Best wishes for your work. I regret we cannot cover your work concurrently and recommend a regular touch base. Since we have a vested and engaged set of end-use stakeholders, our primary focus is on instantiating the end-use requirements of the interest group assembled by Dr. Michael Brody for the EHR Workgroup's Podiatry Profile project. We've recently converged with CIMI's extensive work on a related data set as a project expansion and added EHR vendors and a Registry as well.
Inquiries and cross-coordination are always welcome. Best wishes with your works. Undoubtedly our related initiative will be of interest to your group as yours is to ours.
Reed D. Gelzer, MD, MPH
Trustworthy EHR, LLC
Facilitator, RMES and Co-Facilitator, Podiatry Profile
Here's the System Event Matrix we developed in conjunction with the S&I DPROV Initiative. It shows data provenance events as health data/records flow from source to use across a single point of exchange. Note that it includes points of assemble/disassemble where data/records are transformed algorithmically (to/from exchange artifacts) before and after exchange vs. compose/decompose where the same thing is happening with human (clinician) intervention before/after exchange.
Here's another perspective on end-to-end health data/record interoperability, developed using the Collect/Share/Use paradigm of the ONC Interoperability Roadmap and noting where FHIR Provenance resource instances might be applied.

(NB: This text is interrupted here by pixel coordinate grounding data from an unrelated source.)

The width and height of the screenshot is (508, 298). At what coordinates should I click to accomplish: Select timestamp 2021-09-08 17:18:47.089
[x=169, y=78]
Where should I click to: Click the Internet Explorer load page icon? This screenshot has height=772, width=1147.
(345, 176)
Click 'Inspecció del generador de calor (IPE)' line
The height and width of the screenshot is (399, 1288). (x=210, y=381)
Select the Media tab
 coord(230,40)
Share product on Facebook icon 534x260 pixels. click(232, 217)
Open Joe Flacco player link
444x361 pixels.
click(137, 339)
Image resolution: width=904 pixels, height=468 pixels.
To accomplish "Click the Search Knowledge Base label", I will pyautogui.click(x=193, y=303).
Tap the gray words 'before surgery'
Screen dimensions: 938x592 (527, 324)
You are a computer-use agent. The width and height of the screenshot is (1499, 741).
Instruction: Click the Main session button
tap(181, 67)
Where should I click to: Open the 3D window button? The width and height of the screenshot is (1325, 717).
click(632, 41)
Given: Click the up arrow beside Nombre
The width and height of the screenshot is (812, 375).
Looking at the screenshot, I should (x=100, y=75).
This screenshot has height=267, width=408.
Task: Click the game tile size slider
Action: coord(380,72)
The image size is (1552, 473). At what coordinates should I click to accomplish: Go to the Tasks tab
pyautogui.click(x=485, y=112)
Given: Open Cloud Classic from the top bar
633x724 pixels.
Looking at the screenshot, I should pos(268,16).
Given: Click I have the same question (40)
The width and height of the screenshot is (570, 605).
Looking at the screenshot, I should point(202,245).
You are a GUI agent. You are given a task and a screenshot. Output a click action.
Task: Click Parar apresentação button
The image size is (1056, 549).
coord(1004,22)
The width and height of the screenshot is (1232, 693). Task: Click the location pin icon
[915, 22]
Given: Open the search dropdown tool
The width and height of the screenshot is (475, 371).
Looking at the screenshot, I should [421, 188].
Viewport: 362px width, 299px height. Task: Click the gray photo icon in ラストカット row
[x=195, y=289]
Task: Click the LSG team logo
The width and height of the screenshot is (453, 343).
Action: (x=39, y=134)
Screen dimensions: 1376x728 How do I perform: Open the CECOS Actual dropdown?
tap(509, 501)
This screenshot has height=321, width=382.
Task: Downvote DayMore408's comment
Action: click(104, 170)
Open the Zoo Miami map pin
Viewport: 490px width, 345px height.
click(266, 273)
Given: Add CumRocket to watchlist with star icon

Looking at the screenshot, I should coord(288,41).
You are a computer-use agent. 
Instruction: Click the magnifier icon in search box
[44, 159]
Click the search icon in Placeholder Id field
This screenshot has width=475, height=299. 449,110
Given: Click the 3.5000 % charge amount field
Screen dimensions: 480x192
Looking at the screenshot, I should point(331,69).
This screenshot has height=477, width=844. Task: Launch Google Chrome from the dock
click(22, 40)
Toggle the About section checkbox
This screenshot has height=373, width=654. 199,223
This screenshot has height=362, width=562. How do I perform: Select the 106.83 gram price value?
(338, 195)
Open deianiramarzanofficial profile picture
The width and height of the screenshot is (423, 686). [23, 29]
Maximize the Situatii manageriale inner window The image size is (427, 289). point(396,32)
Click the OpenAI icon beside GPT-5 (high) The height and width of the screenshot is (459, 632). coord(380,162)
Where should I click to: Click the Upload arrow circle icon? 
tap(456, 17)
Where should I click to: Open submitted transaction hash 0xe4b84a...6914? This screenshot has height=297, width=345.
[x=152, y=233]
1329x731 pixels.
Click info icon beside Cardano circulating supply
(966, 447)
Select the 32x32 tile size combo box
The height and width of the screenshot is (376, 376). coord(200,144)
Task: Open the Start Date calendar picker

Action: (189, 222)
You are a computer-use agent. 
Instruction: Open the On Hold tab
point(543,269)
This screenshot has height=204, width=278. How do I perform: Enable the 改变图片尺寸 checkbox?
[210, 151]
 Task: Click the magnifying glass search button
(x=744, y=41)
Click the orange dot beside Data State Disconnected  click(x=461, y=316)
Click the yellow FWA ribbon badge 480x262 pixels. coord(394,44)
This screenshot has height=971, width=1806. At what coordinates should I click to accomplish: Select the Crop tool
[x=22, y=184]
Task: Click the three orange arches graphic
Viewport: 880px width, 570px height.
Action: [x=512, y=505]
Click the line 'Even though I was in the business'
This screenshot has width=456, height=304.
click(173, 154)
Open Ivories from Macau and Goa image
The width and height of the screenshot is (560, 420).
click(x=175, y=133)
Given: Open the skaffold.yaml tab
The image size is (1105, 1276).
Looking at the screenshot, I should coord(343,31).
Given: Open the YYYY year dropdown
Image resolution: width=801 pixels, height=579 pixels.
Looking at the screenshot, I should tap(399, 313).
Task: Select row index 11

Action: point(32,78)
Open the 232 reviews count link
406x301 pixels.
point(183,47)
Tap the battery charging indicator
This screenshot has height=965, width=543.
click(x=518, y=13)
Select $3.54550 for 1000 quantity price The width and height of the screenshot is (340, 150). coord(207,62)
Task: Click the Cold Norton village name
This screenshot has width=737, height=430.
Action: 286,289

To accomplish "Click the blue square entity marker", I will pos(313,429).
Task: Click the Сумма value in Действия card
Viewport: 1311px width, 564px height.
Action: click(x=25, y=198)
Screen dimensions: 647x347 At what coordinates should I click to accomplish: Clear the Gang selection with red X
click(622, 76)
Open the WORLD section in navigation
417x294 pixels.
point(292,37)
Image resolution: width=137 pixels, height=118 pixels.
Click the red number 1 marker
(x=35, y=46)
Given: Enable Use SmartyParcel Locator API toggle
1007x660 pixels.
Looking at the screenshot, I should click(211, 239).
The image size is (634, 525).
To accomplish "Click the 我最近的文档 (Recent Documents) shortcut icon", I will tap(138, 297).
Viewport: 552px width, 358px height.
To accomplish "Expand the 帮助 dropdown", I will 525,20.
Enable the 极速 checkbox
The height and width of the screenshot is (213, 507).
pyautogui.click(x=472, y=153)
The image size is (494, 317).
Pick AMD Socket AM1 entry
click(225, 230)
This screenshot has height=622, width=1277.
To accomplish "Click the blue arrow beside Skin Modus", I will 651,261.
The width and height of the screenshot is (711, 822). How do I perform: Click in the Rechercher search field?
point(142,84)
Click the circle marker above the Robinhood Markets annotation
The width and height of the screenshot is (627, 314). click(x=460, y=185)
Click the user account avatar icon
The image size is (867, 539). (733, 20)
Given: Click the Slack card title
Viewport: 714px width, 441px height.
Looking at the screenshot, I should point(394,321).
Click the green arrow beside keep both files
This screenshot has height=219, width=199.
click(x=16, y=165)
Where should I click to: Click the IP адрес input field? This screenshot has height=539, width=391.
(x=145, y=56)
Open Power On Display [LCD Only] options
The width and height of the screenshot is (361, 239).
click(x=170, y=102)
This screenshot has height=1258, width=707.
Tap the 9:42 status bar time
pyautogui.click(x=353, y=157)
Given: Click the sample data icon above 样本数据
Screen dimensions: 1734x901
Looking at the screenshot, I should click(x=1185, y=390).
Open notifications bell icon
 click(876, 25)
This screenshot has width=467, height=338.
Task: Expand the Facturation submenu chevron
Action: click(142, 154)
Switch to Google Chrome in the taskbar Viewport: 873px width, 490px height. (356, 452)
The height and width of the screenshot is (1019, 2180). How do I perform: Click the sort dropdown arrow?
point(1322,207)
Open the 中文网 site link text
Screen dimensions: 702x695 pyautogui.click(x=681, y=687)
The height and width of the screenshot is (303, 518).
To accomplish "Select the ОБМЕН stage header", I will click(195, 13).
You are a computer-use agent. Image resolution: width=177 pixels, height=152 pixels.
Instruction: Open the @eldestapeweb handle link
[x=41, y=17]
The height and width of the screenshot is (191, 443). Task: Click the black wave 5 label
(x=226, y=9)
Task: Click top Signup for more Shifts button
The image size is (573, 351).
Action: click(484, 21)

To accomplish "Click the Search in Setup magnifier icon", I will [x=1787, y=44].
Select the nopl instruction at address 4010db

usecase for consideration (likely not in scope) from Mohammad Jafari --
There is a bulk-data export for the purpose of population-level research. The provider has to redact personal information and de-identify the outgoing data. The provider needs to communicate to recipient some metadata about the applied transformations (e.g. de-identification methods, algorithms used, etc.). A single provenance resource can be created for the entire exported resource set (or maybe associated with the result resource like a
I'd be very interested to see the use-case set document; it might be beneficial if it can be made public like in github repo so that people can post pull-requests with new use-cases. I'm also happy to volunteer to do some of this work since provenance is of interest for Mike right now and I have the tasking to do that.
Why is BDT not in scope given that the test procedures §170.315(g)(10) Standardized API for patient and population services references § 170.215(a)(2) API Resource Collection in Health (ARCH) Version 1, which includes Provenance, including mandatory support for “Provenance.agent.actor” (for the author and author’s organization) and “Provenance.recorded” elements.
Note that IHE QEDm profile now has updated FHIR R4 conformance resources including a profile on Provenance. See https://github.com/IHE/fhir/blob/master/StructureDefinition/structuredefinition-IHE_QEDm_Provenance.xml
Did you compare to the published Draft Argonaut Provenance Profile?
I did not, as QEDm has specific requirements. It is not trying to be generic.
Brett, can you provide access to current draft of ballot reconcilled text?
Thanks for checking in John – I haven't started implementing comments. I posted the latest ballot excel file to our last call minutes.
There is a question on ZULIP asking for an example of CDA implementing DPROV. Are there examples?